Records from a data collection
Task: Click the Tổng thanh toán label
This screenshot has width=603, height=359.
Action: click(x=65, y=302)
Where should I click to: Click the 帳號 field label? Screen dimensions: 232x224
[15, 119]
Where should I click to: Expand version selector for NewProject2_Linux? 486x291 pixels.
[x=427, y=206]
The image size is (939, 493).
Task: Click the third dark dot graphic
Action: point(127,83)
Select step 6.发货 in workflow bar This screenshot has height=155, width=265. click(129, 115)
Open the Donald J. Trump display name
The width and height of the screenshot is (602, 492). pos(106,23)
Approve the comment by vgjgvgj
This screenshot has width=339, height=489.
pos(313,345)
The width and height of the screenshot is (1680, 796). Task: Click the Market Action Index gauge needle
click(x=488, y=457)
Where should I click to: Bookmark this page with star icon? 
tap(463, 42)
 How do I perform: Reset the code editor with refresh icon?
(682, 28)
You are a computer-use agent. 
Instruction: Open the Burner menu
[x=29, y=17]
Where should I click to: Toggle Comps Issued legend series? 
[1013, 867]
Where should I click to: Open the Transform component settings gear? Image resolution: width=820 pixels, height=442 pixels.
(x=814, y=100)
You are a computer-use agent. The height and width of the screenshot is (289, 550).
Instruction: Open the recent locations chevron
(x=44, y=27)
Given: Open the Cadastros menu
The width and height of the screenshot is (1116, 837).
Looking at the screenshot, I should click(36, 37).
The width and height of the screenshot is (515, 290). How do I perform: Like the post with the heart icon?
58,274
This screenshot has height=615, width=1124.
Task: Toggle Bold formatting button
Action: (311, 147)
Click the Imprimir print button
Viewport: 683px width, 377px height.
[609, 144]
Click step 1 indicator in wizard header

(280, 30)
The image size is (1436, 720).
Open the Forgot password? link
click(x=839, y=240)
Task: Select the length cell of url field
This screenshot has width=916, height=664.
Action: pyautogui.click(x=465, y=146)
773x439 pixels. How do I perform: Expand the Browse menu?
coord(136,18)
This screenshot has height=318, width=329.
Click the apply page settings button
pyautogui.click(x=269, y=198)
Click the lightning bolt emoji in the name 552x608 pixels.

_EXERCISE AIM:_
Whatever is in the entries above, write it out exactly.

_EXERCISE RESPONSE:_
Task: Click the Tổng thanh toán label
This screenshot has width=603, height=359.
Action: click(x=65, y=302)
Where should I click to: Click the 帳號 field label? Screen dimensions: 232x224
[15, 119]
Where should I click to: Expand version selector for NewProject2_Linux? 486x291 pixels.
[x=427, y=206]
The image size is (939, 493).
Task: Click the third dark dot graphic
Action: point(127,83)
Select step 6.发货 in workflow bar This screenshot has height=155, width=265. click(129, 115)
Open the Donald J. Trump display name
The width and height of the screenshot is (602, 492). pos(106,23)
Approve the comment by vgjgvgj
This screenshot has width=339, height=489.
pos(313,345)
The width and height of the screenshot is (1680, 796). Task: Click the Market Action Index gauge needle
click(x=488, y=457)
Where should I click to: Bookmark this page with star icon? 
tap(463, 42)
 How do I perform: Reset the code editor with refresh icon?
(682, 28)
You are a computer-use agent. 
Instruction: Open the Burner menu
[x=29, y=17]
Where should I click to: Toggle Comps Issued legend series? 
[1013, 867]
Where should I click to: Open the Transform component settings gear? Image resolution: width=820 pixels, height=442 pixels.
(x=814, y=100)
You are a computer-use agent. The height and width of the screenshot is (289, 550).
Instruction: Open the recent locations chevron
(x=44, y=27)
Given: Open the Cadastros menu
The width and height of the screenshot is (1116, 837).
Looking at the screenshot, I should click(36, 37).
The width and height of the screenshot is (515, 290). How do I perform: Like the post with the heart icon?
58,274
This screenshot has height=615, width=1124.
Task: Toggle Bold formatting button
Action: (311, 147)
Click the Imprimir print button
Viewport: 683px width, 377px height.
[609, 144]
Click step 1 indicator in wizard header

(280, 30)
The image size is (1436, 720).
Open the Forgot password? link
click(x=839, y=240)
Task: Select the length cell of url field
This screenshot has width=916, height=664.
Action: pyautogui.click(x=465, y=146)
773x439 pixels. How do I perform: Expand the Browse menu?
coord(136,18)
This screenshot has height=318, width=329.
Click the apply page settings button
pyautogui.click(x=269, y=198)
Click the lightning bolt emoji in the name 552x608 pixels.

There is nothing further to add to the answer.